La primera película del director de “Last Days” tiene interés sin necesidad de encorsetarla en unos parámetros autorales reconocidos a posteriori
Habiéndose convertido el director estadounidense Gus Van Sant en uno de los nombres fundamentales de la vanguardia cinematográfica contemporánea gracias a films como Elephant (2003) o Last Days (2005), resulta muy oportuno el estreno en España de su primera película, Mala Noche (1985), realizada cuando sólo tenía veintitrés años y producida por él mismo con apenas 25.000 dólares.
Sin embargo, aunque el acontecimiento parezca obligar a desarrollar uno de esos complejos argumentos (a los que tan dados somos los críticos) que ligue creativamente, en sentido cronológico directo o inverso, Mala Noche y el resto de la filmografía de Van Sant, con el fin de cribar “motivos” y “constantes” en su obra y de paso quedar como los más listos de la clase, nos vamos a abstener. Eso no significa que en Mala Noche no se reconozcan, por ejemplo, elementos que aparecerán una y otra vez en títulos posteriores del autor (entre los más superficiales, sus célebres planos acelerados de nubes). Pero si Van Sant hubiese muerto después de rodar su ópera prima, ésta hubiera debido bastarse a sí misma como obra de arte. Y es lo justo. Si escribiésemos de ella que se trató de un borrador o una tentativa estaríamos escurriendo el bulto en lo que se refiere a calibrar su auténtico valor…
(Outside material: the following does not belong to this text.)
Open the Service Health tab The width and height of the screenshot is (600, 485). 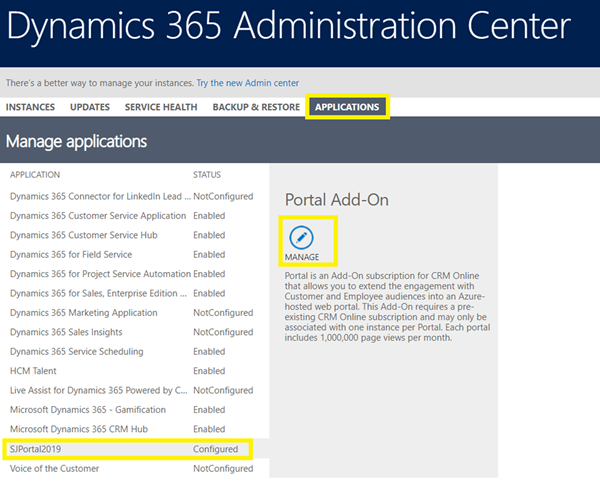click(161, 107)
Un valor discutible en lo que toca a su veta dramática, pues Van Sant articula una novela autobiográfica de Walt Curtis, centrada en la historia de amor no correspondido entre un dependiente gay de Portland (interpretado en pantalla por Tim Streeter) y un inmigrante mejicano (Doug Cooeyate), como una suerte de educación sentimental tan solipsista e irritante como poco original. Otra cosa, afortunadamente, son los aspectos visuales.
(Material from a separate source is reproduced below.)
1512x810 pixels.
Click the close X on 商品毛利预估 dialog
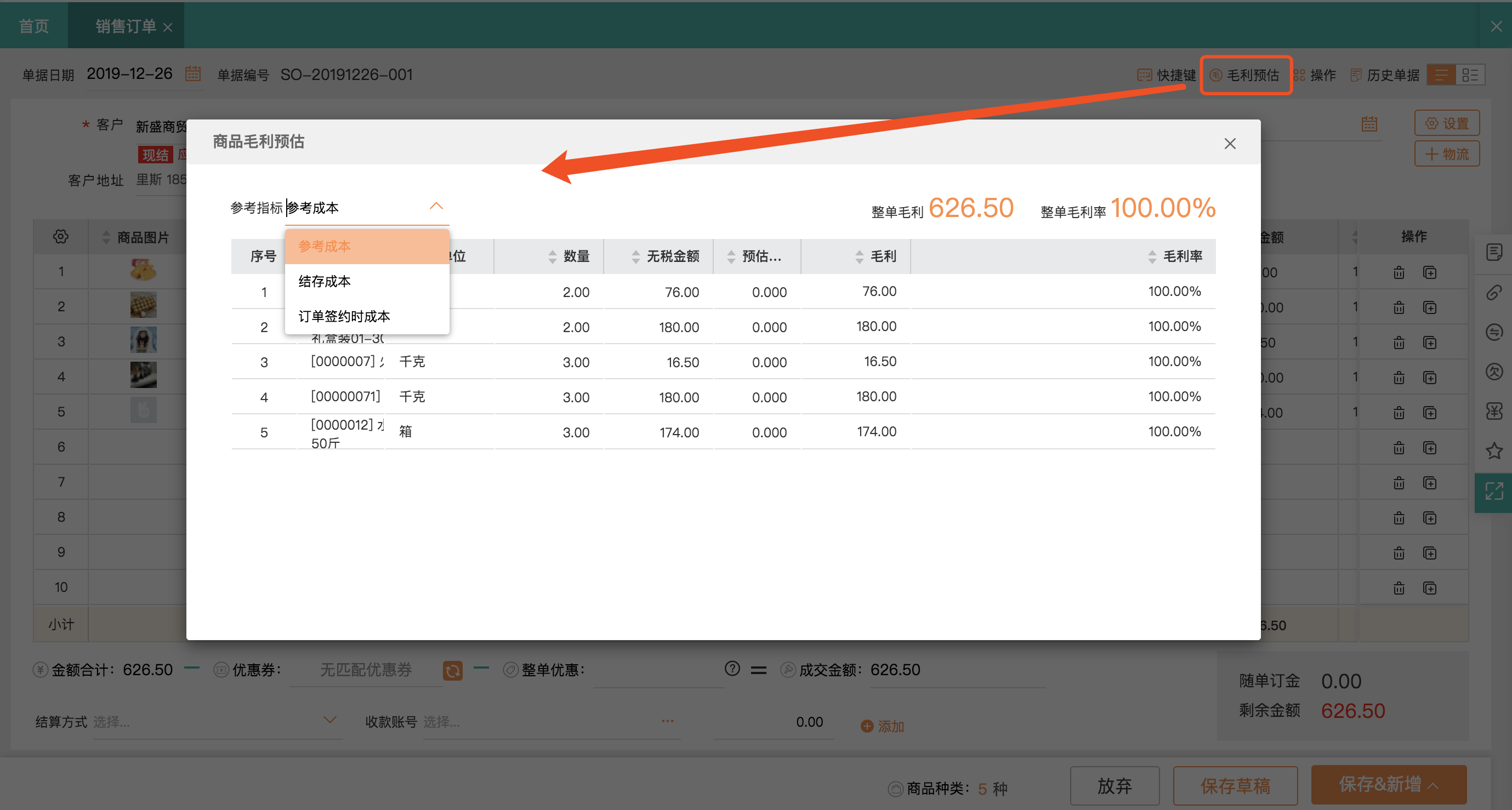coord(1230,143)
Lo primero que salta a la vista son los toscos trabajos de montaje, sonorización y fotografía en blanco y negro, que otorgan a la imagen cualidades contradictorias. Por una parte, el desprecio por la narrativa clásica y la ubicación en escenarios urbanos nada edulcorados nos remiten al urgente naturalismo de John Cassavetes. Por otra, la lucha de blancos y negros en los planos es a veces tan extrema que estos devienen puntual y despreocupadamente expresionistas y hasta abstractos, en sintonía con las proclamas radicales del New American Cinema expresadas por Stan Brakhage en su artículo de 1963 “Metaphors on Vision”.
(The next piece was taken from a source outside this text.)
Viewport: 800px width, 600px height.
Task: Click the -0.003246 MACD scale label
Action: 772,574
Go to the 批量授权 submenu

Hallándonos en 1985, estas referencias se ven complementadas por figuras de estilo relativistas —insertos en colores, brevísimos flash-backs, homenajes cinéfilos como los dedicados a El Tercer Hombre (Carol Reed, 1949) o a Taxi Driver (Martin Scorsese, 1976), música popular—, así como por un tratamiento desinhibido de la homosexualidad; aunque ya se aprecie en Van Sant una pulsión fetichista por los rostros de hombres jóvenes combinada lúgubremente con las presencias ineludibles de la soledad y la muerte.
Con lo descrito, el lector habrá percibido que Mala Noche no es para todos los públicos; que no se ciñe a etiquetas genéricas ni admite comentarios del tipo “es entretenida” o “no me gustó el final”. Se trata de una película recomendable sobre todo para quien esté interesado en las producciones alternativas surgidas en aquella extraña década que fueron los ochenta para el cine norteamericano. Unos años dominados por el patrioterismo, la reacción, la secuelitis y el infantilismo, pero en los que subrepticiamente Jim Jarmusch, John Sayles, Spike Lee, los hermanos Coen o Van Sant plantaron las semillas que una década después germinarían en el prestigiado cine indie del que hoy sufrimos la pudrición. Es hora de reconocer, más allá de su condición de pioneras, los méritos intrínsecos de Mala Noche y otras muchas películas que sí pueden ostentar con orgullo el estandarte de independientes que ahora se aplica alegremente a Traffic o Crash.